• **Task brief**
Everything from the line with "The image size is (864, 272)." through the final line below should be copied out exactly, and nothing else should appear.

• **Recorded data**
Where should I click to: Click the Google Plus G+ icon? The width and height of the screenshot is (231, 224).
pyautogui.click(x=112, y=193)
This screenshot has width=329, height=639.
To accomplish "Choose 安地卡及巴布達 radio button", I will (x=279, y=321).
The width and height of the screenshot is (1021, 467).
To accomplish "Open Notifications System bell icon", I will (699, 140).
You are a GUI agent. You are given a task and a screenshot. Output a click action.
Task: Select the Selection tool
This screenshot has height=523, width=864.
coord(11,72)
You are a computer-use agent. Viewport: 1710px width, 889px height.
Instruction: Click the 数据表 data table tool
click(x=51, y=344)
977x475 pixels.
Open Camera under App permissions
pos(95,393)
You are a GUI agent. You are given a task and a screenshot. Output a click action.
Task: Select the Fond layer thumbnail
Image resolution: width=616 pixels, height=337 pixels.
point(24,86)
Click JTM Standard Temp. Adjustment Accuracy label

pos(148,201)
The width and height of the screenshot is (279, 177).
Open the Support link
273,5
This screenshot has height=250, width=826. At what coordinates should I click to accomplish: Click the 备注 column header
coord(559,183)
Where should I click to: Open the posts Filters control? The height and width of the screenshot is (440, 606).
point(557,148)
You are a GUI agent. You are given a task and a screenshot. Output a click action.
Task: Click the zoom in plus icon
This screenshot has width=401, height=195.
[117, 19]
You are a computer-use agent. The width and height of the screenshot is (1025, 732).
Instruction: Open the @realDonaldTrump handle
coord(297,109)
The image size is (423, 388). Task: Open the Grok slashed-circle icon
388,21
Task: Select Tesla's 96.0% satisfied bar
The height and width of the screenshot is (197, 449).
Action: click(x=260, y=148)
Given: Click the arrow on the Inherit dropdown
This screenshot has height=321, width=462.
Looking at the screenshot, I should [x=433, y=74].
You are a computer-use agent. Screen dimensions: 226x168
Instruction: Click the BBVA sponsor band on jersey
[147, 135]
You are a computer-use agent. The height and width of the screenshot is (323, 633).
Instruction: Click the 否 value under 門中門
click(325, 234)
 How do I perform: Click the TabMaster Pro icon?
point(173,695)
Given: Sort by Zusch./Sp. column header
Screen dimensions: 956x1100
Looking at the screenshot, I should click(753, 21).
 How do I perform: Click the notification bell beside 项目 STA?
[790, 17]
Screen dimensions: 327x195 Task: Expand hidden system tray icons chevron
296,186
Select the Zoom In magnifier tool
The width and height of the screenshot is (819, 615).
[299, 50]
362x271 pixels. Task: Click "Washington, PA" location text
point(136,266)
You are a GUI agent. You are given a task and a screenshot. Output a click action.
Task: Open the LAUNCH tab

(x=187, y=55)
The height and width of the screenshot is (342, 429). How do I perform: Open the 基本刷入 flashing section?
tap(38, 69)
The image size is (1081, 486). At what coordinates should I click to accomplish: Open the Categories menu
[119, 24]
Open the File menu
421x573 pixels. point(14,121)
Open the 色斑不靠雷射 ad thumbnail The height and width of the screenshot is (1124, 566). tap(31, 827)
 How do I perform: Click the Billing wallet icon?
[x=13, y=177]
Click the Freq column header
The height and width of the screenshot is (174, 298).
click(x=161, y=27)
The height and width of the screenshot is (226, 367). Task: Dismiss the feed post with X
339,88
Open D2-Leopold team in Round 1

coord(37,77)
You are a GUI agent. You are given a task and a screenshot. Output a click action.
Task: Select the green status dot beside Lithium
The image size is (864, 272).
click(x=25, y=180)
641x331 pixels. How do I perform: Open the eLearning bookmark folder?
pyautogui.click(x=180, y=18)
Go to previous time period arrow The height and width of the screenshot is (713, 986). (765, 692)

• **Response box**
The image size is (864, 272).
click(x=25, y=180)
641x331 pixels. How do I perform: Open the eLearning bookmark folder?
pyautogui.click(x=180, y=18)
Go to previous time period arrow The height and width of the screenshot is (713, 986). (765, 692)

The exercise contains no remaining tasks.